I'm posting this in the DS section because this is only happening to my AD server and the exact same problems followed to a brand new AD server I just setup.
So to start, my AD server, lets call it AD1 started to randomly lock up. This is a VM btw, host is Server 2012 and the AD server is 2012 as well. The VM couldn't be shutdown, turned off nor could I kill the process running the VM. I would have to restart the host and wait a good 15 minutes for it to get through "shutting down HV services". The Application error logs show a trail of EventIDs 508, 531, 533:
lsass (544) The database engine attempted a clean write operation on page 123 of database C:\Windows\NTDS\ntds.dit. This action was performed in an attempt to correct a previous problem reading from the page.
As well as a bunch of 2000 range IDs regarding VSS freezes:
lsass (544) Shadow copy instance 3 freeze started.
Then from what I can tell this is the nail in the coffin, EventID 8193:
Volume Shadow Copy Service error: Unexpected error calling routine RegOpenKeyExW(-2147483646,SYSTEM\CurrentControlSet\Services\VSS\Diag,...). hr = 0x80070005, Access is denied.
.
Operation:
Initializing Writer
Context:
Writer Class Id: {e8132975-6f93-4464-a53e-1050253ae220}
Writer Name: System Writer
Writer Instance ID: {10add81e-ea1f-4829-9890-eea6c305ada3}After a few days of trying to get this squared away and failing miserably I setup a new VM, lets call it AD2. Installed Server 2012, AD DS, DFS, migrated everything over, it's also running DHCP, changed all clients to the new DNS, demoted AD1, removed AD1, deleted AD1. For 24 hours everything ran great, no problems. This new VM is also on a different host. Then out of nowhere, all these exact same EventIDs started popping up and this new VM now locks up.
I'm at a loss at this point. The host isn't the issue, the hardware isn't the issue (many other VMs on both hosts running fine, both hosts at 40% resources used, HP Servers Gen7). New VM, new VHD, new install. The only other piece of software
on this server is System Center Endpoint Protection. I have %systemroot%\ntds\ntds.dit excluded site wide from the antivirus engine.

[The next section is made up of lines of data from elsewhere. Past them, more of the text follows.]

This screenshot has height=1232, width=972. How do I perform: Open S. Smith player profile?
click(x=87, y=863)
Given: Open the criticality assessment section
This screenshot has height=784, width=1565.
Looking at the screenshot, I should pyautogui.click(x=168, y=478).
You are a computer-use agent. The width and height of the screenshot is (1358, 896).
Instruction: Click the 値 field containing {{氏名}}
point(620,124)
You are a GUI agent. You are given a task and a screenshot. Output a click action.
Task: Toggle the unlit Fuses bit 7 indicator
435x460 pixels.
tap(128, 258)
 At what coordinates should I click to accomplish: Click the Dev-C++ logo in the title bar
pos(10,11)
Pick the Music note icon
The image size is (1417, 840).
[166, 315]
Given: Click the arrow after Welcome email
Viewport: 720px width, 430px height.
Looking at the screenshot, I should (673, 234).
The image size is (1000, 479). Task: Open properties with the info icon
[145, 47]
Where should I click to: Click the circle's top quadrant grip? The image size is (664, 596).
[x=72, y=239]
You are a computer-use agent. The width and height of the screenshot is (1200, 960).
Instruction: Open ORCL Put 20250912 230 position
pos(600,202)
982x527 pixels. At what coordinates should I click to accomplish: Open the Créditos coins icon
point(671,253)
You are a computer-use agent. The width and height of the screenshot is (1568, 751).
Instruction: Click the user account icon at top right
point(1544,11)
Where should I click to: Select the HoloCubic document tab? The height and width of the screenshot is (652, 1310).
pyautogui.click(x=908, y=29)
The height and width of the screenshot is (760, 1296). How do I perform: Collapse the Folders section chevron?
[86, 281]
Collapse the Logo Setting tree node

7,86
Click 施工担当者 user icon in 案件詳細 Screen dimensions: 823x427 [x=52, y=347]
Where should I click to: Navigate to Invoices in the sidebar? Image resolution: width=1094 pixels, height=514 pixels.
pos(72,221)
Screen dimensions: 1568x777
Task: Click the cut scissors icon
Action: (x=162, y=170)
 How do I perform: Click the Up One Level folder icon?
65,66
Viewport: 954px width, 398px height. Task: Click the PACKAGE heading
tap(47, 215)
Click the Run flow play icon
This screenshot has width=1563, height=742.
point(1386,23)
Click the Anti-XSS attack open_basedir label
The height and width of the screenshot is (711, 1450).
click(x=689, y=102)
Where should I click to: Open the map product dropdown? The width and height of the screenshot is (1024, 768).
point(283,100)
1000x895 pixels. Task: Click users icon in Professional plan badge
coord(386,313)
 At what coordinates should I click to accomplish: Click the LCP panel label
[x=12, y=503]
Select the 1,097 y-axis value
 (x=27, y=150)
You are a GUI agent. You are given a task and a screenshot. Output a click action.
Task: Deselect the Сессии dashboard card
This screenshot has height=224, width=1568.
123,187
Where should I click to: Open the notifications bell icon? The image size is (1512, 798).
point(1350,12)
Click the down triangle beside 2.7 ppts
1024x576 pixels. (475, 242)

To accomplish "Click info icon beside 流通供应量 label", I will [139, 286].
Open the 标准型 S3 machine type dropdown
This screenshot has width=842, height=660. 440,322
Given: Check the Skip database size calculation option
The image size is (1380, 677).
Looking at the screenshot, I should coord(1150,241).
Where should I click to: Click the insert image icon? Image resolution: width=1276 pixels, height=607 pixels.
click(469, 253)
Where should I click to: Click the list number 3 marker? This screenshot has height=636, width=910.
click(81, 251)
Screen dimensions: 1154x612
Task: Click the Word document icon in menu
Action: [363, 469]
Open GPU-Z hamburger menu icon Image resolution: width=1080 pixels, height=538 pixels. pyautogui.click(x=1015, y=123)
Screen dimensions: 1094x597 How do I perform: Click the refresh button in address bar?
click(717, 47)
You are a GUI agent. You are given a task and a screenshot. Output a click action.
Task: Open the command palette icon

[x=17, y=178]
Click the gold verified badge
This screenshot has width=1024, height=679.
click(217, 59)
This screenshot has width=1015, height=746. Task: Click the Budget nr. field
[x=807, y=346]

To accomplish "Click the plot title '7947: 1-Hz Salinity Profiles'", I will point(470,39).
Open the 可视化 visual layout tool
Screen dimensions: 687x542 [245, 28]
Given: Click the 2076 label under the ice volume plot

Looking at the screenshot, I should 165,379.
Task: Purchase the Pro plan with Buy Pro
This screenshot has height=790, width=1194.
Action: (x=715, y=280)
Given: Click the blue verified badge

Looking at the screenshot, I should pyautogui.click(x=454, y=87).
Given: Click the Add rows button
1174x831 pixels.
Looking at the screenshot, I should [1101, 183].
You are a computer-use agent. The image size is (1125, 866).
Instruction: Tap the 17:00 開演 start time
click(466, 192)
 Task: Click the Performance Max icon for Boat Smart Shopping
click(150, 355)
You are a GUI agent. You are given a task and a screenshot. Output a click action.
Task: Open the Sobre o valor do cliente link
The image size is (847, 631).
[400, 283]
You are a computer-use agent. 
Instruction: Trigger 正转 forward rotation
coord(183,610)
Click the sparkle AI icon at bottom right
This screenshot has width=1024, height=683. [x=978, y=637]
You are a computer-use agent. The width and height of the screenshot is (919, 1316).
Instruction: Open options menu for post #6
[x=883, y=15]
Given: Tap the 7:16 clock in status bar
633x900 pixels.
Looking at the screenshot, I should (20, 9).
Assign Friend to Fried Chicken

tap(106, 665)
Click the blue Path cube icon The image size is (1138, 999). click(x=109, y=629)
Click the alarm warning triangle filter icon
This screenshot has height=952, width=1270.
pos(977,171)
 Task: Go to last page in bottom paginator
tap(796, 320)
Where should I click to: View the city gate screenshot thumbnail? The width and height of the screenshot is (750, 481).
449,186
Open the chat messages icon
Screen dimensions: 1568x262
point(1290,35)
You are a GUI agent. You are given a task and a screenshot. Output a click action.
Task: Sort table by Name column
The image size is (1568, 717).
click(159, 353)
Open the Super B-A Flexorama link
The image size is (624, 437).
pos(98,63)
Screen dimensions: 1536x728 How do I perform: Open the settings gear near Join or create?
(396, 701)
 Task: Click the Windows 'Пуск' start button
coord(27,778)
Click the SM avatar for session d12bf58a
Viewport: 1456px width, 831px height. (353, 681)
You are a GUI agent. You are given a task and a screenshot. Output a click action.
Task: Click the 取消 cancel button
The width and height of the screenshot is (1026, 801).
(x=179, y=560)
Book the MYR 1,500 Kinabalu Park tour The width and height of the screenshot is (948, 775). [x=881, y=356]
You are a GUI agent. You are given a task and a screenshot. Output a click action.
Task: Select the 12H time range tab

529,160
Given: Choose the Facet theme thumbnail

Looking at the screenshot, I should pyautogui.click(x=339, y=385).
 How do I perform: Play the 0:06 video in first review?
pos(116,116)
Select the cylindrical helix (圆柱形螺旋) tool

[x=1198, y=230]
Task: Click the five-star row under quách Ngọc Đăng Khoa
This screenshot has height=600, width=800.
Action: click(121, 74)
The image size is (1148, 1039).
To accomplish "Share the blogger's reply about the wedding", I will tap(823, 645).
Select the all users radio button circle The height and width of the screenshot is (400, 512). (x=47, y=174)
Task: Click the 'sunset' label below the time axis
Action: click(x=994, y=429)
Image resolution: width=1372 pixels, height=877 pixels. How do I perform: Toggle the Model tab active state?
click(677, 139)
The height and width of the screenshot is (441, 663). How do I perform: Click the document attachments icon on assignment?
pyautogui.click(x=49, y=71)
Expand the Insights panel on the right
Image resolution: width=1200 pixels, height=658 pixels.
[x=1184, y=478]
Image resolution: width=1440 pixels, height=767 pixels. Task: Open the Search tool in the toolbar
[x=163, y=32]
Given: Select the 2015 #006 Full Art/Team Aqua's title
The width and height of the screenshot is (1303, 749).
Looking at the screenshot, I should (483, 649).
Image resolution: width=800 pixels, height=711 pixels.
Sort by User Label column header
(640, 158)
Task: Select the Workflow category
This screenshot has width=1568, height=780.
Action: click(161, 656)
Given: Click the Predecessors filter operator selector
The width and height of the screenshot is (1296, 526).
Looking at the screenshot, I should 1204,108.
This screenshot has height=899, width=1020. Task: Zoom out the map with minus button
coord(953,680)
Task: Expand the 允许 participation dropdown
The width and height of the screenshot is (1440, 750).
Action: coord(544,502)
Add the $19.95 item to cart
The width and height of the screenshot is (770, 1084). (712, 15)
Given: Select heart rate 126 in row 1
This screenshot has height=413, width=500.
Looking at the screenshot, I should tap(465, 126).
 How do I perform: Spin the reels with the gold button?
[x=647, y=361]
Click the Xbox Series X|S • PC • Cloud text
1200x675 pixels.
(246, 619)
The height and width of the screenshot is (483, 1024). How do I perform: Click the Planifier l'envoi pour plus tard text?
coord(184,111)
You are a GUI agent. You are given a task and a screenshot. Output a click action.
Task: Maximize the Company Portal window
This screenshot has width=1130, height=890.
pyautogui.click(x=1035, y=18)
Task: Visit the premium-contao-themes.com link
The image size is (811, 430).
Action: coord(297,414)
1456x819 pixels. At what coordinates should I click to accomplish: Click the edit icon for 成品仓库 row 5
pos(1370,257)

Regarding the ESENT IDs reporting write errors these are all the listed files with issues:
lsass - ntds.dit svchost - svc.log
This EventID is new on the new server (AD2), I never saw this on AD1:
lsass (544) The database cache size maintenance task has taken 239 seconds without completing. This may result in severe performance degradation. Current cache size is 41 buffers above the configured cache limit (111 percent of target). Cache size maintenance evicted 0 buffers, made 1 flush attempts, and successfully flushed 0 buffers. It has run 32977 times since maintenance was triggered.
This server is fully updated. I used ntdsutil to perform a file integrity check as well as semantic database analysis and both checked out fine.
Hopefully someone can help me out here and point me in some diag directions that I've missed. I would greatly appreciate any help!